ソニーマーケティングの執行役員、松原昭博氏は「現状、スレートPCやタブレットと呼ばれるものは先進層が好んで使っているが、キャズムを超えるまでには至っていない」として、タブレットの市場は本格的に立ち上がっていないと分析。「Sony Tabletの投入によって、マジョリティを取り込んで行く」と市場の起爆剤となることを意図する。「(キャズムを超えるには)いかに簡単に利用できるかを訴求することによってお客さまの裾野を広げる、というのが(Sony Tabletの)マーケティングの起点だ」(松原氏)。
松原氏によれば、タブレットの使い方を分析すると「パーソナルでカジュアルな使い方が主流を占めている」というが、ソニーではタブレットとの接触時間はまだ延ばせると考えているという。「ちょっとした時間でも使える気軽さ、さらに複数人でも使える」というコンセプトで「よく使えて便利なもの、つまり“みんなのタブレット”として価値訴求していく」と述べた。

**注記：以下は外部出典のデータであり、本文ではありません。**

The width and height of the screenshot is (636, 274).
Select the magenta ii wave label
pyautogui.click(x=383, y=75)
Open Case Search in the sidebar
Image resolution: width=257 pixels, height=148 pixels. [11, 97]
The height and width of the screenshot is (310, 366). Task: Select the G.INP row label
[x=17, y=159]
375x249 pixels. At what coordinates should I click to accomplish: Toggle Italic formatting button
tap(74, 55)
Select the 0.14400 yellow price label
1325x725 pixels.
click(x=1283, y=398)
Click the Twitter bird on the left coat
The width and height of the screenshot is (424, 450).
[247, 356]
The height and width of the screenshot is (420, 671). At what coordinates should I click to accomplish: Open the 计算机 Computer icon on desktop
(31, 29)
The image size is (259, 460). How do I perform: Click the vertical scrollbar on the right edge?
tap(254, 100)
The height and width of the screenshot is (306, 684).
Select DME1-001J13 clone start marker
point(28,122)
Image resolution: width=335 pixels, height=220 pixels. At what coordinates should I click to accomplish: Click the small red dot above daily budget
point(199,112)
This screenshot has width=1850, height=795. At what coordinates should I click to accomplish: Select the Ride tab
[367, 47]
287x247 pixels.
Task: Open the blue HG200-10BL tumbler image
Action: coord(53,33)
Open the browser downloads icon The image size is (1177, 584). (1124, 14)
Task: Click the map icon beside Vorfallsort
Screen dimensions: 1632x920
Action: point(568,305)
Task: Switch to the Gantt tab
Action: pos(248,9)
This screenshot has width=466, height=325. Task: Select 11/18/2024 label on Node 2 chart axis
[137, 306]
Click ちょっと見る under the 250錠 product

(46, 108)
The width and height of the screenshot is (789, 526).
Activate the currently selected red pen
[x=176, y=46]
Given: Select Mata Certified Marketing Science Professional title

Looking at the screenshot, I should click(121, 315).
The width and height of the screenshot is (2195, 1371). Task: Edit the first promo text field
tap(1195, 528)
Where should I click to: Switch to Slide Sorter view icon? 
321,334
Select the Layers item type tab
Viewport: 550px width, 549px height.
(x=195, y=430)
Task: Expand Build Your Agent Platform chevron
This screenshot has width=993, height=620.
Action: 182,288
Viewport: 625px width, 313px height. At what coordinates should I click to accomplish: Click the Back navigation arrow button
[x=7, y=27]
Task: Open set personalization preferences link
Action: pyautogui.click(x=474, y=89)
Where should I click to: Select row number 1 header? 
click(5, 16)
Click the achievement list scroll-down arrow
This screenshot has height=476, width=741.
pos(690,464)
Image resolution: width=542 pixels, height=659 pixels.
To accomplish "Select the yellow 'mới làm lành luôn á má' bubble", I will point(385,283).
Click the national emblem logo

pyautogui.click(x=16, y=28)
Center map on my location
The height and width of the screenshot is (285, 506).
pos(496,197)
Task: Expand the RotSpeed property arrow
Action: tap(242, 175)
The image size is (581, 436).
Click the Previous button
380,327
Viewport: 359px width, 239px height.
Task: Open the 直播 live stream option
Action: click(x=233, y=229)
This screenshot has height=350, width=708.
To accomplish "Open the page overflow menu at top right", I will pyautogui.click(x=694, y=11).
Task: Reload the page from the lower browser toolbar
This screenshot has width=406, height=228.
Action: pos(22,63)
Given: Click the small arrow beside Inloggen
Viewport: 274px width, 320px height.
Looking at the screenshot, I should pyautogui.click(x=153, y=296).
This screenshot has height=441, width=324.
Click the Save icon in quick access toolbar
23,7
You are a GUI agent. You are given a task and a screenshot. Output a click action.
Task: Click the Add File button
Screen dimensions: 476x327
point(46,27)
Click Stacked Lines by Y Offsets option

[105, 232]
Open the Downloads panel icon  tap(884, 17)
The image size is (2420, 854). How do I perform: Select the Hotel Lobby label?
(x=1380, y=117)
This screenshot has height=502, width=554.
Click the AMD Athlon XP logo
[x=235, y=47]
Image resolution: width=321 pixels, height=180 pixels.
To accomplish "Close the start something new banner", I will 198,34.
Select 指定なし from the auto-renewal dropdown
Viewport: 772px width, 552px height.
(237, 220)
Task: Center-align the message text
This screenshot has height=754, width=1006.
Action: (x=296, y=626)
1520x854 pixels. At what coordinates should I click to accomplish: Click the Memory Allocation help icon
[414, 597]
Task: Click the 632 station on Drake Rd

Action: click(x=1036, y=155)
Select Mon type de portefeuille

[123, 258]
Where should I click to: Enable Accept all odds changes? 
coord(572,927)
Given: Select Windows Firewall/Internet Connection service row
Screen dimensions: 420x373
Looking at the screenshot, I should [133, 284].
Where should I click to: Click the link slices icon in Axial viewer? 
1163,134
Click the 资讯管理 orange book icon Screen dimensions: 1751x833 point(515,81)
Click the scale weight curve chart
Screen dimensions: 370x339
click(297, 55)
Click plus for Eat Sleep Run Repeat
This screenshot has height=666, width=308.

Sony Tabletを「みんなのタブレット」たらしめるのは、日本市場に特化したオリジナルアプリ群だ。「Reader Store」では書籍やコミックだけでなく10月末より雑誌・絵本・写真集の取り扱いを開始。また、写真共有サービス「Life-X」を活用した「ネットフォトフレーム」(Sシリーズ専用)では、自動再生のエフェクトを豊富に用意し、同社のレンズ交換式カメラ「α」ユーザー向けの写真コミュニティ「αcafe」の写真を閲覧できるなど専用のカスタマイズを行った。また、「PetaMapガイド&ナビ」(Pシリーズ専用)はPOIの充実と検索表示の最適化、旅行のオーガナイズ機能なども備えている。これらのアプリ群は、コミュニケーションを活性化させ、短い時間でも楽しめて便利に使えることに狙いを定めているという。
ソニーとしては「タブレットというハードウェアの提供だけでなく、オリジナルのアプリ群を通じて、よりリッチなユーザーエクスペリエンスを創造していく」(松原氏)ことで、他社のタブレットとの差別化を図る考えだ。